Overall: 30 faster, 14 OK, 1 marginal (tar_extract), 0 regressions.

The remaining tar_extract gap (~70µs, 13-16%) is in VFS operations (file creation/deletion in tmpfs), not fork/exec overhead.

Contract tests: 116/118 PASS, 2 XFAIL, 0 FAIL — unchanged.


Files changed

  • kernel/mm/vm.rs — Enabled Vm::Drop using teardown_forked_pages
  • platform/x64/paging.rs — Added teardown_table_dec_only + teardown_forked_pages
  • platform/arm64/paging.rs — Same for ARM64
  • kernel/process/process.rs — Batch alloc in prefault_small_anonymous, alloc_page_batch import

Lessons

  1. Profile before optimizing. The plan's two main optimizations (ghost-fork, prefault threshold) both made things worse. The actual root cause (disabled Vm::Drop) was a subtle second-order effect: refcount inflation causing unnecessary page copies on every subsequent fork cycle.

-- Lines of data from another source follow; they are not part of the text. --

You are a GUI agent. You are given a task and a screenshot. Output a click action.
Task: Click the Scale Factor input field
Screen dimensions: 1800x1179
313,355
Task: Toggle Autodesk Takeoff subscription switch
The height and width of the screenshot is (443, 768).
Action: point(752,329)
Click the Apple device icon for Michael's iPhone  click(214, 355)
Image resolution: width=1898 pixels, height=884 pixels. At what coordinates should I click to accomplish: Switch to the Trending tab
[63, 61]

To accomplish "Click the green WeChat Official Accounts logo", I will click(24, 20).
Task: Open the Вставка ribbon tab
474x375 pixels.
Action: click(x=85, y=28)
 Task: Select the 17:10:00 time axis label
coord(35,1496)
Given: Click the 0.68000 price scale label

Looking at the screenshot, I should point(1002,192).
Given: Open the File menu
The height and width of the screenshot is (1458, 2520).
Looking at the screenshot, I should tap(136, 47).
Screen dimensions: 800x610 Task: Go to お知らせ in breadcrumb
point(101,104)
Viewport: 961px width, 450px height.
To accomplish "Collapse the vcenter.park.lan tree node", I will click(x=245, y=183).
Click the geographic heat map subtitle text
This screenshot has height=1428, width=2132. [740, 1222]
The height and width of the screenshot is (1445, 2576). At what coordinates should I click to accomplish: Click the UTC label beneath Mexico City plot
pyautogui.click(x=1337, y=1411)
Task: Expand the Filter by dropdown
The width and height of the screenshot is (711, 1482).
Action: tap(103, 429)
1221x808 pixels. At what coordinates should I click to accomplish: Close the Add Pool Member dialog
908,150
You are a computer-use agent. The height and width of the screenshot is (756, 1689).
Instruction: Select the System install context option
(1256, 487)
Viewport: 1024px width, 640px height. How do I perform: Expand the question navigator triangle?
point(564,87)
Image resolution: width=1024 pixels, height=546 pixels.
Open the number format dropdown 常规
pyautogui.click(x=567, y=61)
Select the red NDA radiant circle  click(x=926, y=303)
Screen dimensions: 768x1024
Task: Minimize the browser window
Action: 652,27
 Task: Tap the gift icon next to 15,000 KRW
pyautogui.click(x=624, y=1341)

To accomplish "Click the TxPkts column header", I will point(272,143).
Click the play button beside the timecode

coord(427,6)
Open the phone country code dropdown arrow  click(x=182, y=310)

  2. htrace is invaluable. The crash from enabling the original teardown_user_pages (full teardown) was debugged via htrace in one run: the parent crashed at address 0x100000000300 after the second fork+exit, confirming a use-after-free in the page cache path.

  3. Separate "dec refcount" from "free page". The original teardown conflated these operations. The fix keeps them separate: forked page tables only need refcount decrements (to undo fork's increments), never data page frees (those pages may be in the page cache or parent's VM).